オマー・ヤギ教授とAtocoの大気中水分捕集装置

2025年ノーベル化学賞を受賞したオマー・ヤギ教授が、電力不要で乾燥した空気から飲料水を生成する装置を開発しました。
この技術は、自身が設立した企業Atocoを通じて実用化を進めています。
最大の特徴は、外部電源や既存の淡水資源を使わずに、1日最大1,000リットルの清浄な水を抽出できる点です。
世界的な水不足が深刻化する中、分散型の水供給技術として注目されています。
ノーベル賞研究「金属有機構造体(MOF)」とは何か
ヤギ教授は、金属有機構造体(MOF:Metal-Organic Framework)の研究で2025年ノーベル化学賞を共同受賞しました。
MOFとは、金属イオンと有機分子を組み合わせた多孔質材料です。
多孔質とは、内部に非常に小さな穴が無数に空いている構造を意味します。
そのため、特定の分子だけを効率的に吸着できます。
Atocoの装置は、このMOFを利用します。
相対湿度20%未満の乾燥環境でも空気中の水分子を捕捉できる点が大きな特徴です。
世界的な水危機と技術の意義
この技術は、国連が「地球規模の水の破綻」時代に入ったと警告する中で登場しました。
年間少なくとも1カ月は約40億人が深刻な水不足を経験しています。
つまり、水は局所的な問題ではありません。
気候変動や人口増加により、慢性的な危機へと移行しています。
こうした中、Atocoの装置は20フィートの輸送用コンテナサイズです。
オフグリッド型は周囲の熱エネルギーのみで動作します。
そのため、送電網が破壊された地域でも運用できます。
災害時の緊急水源としても期待されています。
ヤギ教授の原体験と開発の背景
ヤギ教授はヨルダンのアンマンで育ちました。
パレスチナ難民家庭の10人兄弟の一人です。
幼少期の自宅には水道も電気もありませんでした。
給水は1~2週間に一度しか来ませんでした。
ノーベル賞晩餐会のスピーチで、彼はこう語りました。
「水が来るというささやきと、止まる前に容器を満たした切迫感を覚えている」。
この体験が研究の原動力となりました。
つまり、技術革新の背景には個人的な記憶があります。
カリブ海諸島が注目する理由
英紙ガーディアンによると、ヤギ教授はこの技術がハリケーン被災地の命綱になると述べました。
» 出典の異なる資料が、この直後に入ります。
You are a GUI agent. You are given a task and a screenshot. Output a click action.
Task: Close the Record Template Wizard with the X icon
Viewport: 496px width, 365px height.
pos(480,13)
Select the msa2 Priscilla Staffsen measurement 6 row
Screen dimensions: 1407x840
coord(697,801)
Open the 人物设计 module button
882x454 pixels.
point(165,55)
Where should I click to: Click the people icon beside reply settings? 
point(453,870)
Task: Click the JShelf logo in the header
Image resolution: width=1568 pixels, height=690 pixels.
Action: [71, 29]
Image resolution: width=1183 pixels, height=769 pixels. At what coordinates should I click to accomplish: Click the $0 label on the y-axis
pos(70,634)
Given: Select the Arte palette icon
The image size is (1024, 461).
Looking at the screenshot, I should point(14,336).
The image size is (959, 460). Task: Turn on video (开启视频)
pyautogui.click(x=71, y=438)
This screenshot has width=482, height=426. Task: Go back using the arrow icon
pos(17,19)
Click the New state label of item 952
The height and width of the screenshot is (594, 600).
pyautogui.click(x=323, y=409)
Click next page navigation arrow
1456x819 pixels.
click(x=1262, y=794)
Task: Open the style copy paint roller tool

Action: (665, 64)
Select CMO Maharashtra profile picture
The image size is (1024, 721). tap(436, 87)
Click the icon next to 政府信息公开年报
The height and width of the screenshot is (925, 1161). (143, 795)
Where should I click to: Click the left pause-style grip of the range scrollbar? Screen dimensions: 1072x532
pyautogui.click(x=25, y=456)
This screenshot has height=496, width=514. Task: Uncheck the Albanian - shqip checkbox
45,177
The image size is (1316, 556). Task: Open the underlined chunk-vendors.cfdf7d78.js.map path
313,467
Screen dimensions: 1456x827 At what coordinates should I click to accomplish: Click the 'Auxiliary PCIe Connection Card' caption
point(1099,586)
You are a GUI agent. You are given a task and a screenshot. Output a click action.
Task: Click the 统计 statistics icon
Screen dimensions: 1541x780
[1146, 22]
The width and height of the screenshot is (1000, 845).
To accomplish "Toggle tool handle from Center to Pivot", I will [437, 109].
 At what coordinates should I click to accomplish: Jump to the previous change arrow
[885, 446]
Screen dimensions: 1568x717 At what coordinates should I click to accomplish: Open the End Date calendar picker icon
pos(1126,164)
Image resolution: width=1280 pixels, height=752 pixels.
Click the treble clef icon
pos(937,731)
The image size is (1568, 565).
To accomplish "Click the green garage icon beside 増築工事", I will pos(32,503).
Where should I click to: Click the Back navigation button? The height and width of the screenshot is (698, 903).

特にグレナダのカリアク島とプティト・マルティニーク島が挙げられています。
2024年のハリケーン・ベリル直撃後、両島は本土から水を輸入しています。
乾季の悪化も重なっています。
グレナダ政府関係者はこう述べました。
「水輸入の高コスト、炭素集約度、集中型インフラの脆弱性への対応策だ」。
一方で、分散型システムの必要性も指摘しました。
従来の水インフラが機能しない場合でも稼働できる点が評価されています。
海水淡水化との比較
ヤギ教授は、この装置を海水淡水化の代替手段として位置づけています。
海水淡水化とは、海水から塩分を取り除き飲料水にする技術です。
しかし、濃縮塩水の海洋放出が生態系へ影響する可能性があります。
エネルギー消費も大きい課題です。
一方でAtocoの技術は、空気中の水分を直接利用します。
そのため、海洋環境への負荷を回避できる可能性があります。
商業化に向けた拡大戦略
Atocoは2020年に設立されました。
カリフォルニア州デスバレーで実証試験を行っています。
生成される水は蒸留水に近い品質です。
系統連系型モデルは1日2,000〜4,000リットルを生成します。
オフグリッド版は最大1,000リットルです。
また、データセンターも主要ターゲットです。
データセンターは冷却に大量の水を使います。
Atocoは廃熱を水生成の動力源に転換する構想を掲げています。
2026年後半に商業受注を開始する予定です。
ヤギ教授は「世界中どこでも、湿度に関係なく、水を採取できる」と述べています。
技術の持続可能性と今後
この技術は、カーボンフットプリントなしで水を生成する構想を掲げています。
カーボンフットプリントとは、温室効果ガス排出量の指標です。
しかし、量産化やコスト構造は今後の課題です。
さらに、各国の水質基準への適合も必要です。
一方で、分散型水供給の可能性は大きいと言えます。
災害対応、水不足地域、データセンターと用途は多岐にわたります。
世界的な水危機が続く中、このMOF技術は新たな選択肢を示しました。
つまり、水を「探す」時代から「作る」時代へ移行する可能性があります。